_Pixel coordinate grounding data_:
•••••
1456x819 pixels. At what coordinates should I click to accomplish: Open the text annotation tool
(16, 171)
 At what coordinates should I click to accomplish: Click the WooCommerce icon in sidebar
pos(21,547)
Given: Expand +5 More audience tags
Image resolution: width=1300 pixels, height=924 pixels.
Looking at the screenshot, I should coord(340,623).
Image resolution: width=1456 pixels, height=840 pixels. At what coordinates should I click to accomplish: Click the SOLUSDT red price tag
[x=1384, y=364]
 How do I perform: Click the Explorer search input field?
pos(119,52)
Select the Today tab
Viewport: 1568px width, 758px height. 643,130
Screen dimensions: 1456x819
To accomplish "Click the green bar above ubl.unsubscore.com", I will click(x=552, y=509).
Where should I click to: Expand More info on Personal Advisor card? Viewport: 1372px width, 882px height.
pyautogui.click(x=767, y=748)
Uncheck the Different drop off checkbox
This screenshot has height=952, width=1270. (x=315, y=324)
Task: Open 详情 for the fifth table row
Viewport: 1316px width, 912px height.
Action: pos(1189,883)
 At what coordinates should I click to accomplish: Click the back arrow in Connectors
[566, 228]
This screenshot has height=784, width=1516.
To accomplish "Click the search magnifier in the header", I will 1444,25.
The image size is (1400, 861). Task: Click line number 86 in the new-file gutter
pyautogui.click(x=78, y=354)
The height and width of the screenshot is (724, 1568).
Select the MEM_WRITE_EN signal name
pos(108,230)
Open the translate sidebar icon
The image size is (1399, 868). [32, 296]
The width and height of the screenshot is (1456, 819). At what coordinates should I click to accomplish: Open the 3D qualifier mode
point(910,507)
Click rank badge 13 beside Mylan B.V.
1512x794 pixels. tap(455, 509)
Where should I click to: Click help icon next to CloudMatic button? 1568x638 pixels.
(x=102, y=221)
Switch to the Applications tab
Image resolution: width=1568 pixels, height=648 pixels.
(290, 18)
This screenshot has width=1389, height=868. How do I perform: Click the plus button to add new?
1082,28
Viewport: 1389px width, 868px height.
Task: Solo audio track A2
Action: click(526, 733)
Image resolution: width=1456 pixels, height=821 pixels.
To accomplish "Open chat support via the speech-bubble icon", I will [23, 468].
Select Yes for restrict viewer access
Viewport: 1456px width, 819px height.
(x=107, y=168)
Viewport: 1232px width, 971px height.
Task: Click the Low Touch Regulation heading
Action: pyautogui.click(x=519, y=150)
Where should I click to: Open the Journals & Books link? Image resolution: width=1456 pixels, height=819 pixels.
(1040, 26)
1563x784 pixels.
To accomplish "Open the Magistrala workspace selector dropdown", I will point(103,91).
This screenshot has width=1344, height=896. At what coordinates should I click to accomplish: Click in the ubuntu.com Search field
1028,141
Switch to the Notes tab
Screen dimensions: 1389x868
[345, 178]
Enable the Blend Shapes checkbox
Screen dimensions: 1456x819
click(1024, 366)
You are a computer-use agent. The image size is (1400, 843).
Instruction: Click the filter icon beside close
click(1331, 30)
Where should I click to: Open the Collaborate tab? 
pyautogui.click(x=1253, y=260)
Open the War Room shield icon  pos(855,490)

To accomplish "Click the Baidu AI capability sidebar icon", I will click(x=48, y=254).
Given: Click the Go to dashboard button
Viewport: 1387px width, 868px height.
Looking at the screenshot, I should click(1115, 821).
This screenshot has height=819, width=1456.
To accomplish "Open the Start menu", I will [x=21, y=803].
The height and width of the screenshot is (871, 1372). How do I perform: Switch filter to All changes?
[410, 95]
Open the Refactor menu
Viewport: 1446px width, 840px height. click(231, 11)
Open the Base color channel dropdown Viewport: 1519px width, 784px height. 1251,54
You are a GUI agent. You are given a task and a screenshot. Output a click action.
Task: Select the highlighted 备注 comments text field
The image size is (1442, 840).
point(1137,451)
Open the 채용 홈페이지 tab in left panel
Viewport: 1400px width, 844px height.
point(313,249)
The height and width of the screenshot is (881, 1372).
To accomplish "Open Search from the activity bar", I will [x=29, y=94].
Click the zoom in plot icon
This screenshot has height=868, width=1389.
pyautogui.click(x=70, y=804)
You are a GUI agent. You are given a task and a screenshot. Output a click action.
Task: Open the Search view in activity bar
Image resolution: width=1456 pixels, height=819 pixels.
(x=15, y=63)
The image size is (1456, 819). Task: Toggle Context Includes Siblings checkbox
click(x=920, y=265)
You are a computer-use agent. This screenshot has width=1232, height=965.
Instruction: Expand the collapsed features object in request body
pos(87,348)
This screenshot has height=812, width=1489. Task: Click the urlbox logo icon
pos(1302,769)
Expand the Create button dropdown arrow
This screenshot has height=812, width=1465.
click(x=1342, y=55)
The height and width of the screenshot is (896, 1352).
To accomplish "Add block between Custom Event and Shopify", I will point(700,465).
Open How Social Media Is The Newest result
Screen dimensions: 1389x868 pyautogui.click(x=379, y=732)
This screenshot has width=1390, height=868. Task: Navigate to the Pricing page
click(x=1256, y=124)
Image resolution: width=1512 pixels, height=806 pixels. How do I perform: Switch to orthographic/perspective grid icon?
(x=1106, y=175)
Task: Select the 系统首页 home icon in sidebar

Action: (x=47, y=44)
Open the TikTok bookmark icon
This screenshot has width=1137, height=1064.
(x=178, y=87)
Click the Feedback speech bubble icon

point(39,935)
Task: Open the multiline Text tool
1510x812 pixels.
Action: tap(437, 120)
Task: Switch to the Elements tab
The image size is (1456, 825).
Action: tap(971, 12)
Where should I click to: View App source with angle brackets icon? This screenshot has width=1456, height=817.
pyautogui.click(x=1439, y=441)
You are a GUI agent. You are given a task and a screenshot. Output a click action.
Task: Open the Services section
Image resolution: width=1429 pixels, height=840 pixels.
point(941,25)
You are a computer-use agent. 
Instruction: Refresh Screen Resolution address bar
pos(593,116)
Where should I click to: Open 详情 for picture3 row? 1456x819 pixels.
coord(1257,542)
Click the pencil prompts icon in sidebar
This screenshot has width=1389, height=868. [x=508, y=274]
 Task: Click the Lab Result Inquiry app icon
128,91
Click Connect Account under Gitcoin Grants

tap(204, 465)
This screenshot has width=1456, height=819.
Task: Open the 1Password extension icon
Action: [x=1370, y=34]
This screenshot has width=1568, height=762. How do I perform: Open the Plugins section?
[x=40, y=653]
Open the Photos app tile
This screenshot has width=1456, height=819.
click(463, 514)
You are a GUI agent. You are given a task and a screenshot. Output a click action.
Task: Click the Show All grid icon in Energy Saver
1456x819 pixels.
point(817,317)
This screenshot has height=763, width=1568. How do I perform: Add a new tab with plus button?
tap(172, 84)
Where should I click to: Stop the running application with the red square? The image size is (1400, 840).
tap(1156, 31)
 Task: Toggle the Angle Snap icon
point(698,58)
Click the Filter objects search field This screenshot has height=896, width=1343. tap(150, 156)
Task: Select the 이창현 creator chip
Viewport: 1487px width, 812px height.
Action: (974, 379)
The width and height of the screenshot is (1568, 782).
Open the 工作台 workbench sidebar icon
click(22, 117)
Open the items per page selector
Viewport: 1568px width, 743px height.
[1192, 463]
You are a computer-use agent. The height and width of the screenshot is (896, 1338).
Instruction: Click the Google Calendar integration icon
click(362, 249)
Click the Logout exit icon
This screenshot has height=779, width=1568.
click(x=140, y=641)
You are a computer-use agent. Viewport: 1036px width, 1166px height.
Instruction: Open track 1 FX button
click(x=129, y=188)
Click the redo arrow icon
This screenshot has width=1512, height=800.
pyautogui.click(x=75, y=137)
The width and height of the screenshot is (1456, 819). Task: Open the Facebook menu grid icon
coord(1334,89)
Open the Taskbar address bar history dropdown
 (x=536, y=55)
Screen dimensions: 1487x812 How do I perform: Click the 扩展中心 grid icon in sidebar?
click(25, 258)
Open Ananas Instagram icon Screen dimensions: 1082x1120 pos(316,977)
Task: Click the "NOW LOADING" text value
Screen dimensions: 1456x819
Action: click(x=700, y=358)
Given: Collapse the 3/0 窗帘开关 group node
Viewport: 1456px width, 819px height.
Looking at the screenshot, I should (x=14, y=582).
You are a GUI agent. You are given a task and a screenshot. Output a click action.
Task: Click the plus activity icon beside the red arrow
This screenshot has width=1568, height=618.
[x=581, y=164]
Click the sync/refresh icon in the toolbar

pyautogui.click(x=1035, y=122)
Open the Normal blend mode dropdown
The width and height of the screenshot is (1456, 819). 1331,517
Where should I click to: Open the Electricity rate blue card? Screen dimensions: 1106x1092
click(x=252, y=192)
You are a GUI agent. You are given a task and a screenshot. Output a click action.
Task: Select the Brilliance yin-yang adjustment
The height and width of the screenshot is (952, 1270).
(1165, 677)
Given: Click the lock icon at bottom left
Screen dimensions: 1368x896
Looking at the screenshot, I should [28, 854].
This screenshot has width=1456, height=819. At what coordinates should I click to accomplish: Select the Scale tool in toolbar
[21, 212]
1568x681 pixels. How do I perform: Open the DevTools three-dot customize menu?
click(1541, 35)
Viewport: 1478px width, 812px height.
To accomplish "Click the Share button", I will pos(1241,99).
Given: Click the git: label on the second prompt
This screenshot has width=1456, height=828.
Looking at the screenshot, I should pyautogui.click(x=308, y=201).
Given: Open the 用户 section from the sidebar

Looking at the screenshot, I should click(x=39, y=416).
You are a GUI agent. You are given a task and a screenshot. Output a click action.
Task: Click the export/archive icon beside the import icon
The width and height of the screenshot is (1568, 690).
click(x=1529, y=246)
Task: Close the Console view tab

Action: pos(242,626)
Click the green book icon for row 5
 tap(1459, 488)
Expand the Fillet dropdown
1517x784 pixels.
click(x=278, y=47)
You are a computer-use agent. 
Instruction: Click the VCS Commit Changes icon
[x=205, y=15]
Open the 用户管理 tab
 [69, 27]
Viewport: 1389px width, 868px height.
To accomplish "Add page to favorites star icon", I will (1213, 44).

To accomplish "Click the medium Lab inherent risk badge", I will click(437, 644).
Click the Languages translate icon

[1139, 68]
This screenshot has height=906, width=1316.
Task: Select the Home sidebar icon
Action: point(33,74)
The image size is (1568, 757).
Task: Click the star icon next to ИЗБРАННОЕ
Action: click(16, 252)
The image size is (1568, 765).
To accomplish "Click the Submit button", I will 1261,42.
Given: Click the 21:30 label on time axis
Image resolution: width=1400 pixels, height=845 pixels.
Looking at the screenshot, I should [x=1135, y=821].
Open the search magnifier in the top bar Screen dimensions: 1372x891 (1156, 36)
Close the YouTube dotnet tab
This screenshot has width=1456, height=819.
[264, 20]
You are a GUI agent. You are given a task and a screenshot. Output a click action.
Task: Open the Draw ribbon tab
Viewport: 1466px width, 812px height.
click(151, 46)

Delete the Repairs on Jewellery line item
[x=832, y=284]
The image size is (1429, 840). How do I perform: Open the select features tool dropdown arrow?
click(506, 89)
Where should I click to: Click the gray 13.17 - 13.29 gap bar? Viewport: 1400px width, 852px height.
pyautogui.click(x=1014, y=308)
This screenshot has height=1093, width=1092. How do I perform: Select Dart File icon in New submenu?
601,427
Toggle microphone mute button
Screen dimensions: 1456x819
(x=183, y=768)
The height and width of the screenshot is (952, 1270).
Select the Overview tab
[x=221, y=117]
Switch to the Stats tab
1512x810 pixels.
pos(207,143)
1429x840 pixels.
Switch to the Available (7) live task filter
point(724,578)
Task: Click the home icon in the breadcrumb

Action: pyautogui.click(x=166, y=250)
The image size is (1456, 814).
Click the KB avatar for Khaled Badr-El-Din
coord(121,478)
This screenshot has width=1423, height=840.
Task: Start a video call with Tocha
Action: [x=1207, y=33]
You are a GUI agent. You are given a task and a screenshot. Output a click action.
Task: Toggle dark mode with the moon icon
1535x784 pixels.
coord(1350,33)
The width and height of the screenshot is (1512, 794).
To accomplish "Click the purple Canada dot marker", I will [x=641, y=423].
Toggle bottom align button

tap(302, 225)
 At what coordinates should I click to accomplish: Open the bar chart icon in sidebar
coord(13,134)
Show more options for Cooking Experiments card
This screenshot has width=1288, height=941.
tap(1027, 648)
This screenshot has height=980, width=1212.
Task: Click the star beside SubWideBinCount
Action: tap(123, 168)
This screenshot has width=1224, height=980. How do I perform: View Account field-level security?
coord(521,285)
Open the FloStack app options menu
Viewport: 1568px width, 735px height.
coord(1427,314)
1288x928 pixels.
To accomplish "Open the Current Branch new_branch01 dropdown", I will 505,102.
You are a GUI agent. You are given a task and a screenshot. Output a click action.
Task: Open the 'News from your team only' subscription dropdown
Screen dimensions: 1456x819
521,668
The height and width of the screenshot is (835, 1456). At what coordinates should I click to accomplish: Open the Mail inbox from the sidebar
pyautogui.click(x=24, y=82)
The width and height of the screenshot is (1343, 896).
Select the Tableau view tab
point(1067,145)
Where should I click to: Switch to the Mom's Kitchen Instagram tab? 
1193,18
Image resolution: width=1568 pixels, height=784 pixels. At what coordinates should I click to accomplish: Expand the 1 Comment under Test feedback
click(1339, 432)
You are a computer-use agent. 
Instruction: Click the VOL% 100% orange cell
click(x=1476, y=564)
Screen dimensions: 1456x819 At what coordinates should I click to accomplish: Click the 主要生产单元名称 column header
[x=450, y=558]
•••••
_About this exercise_: Out of the records above, pull each line containing the word "left".

_Answer to this exercise_:
Open the 채용 홈페이지 tab in left panel
Given: Click the lock icon at bottom left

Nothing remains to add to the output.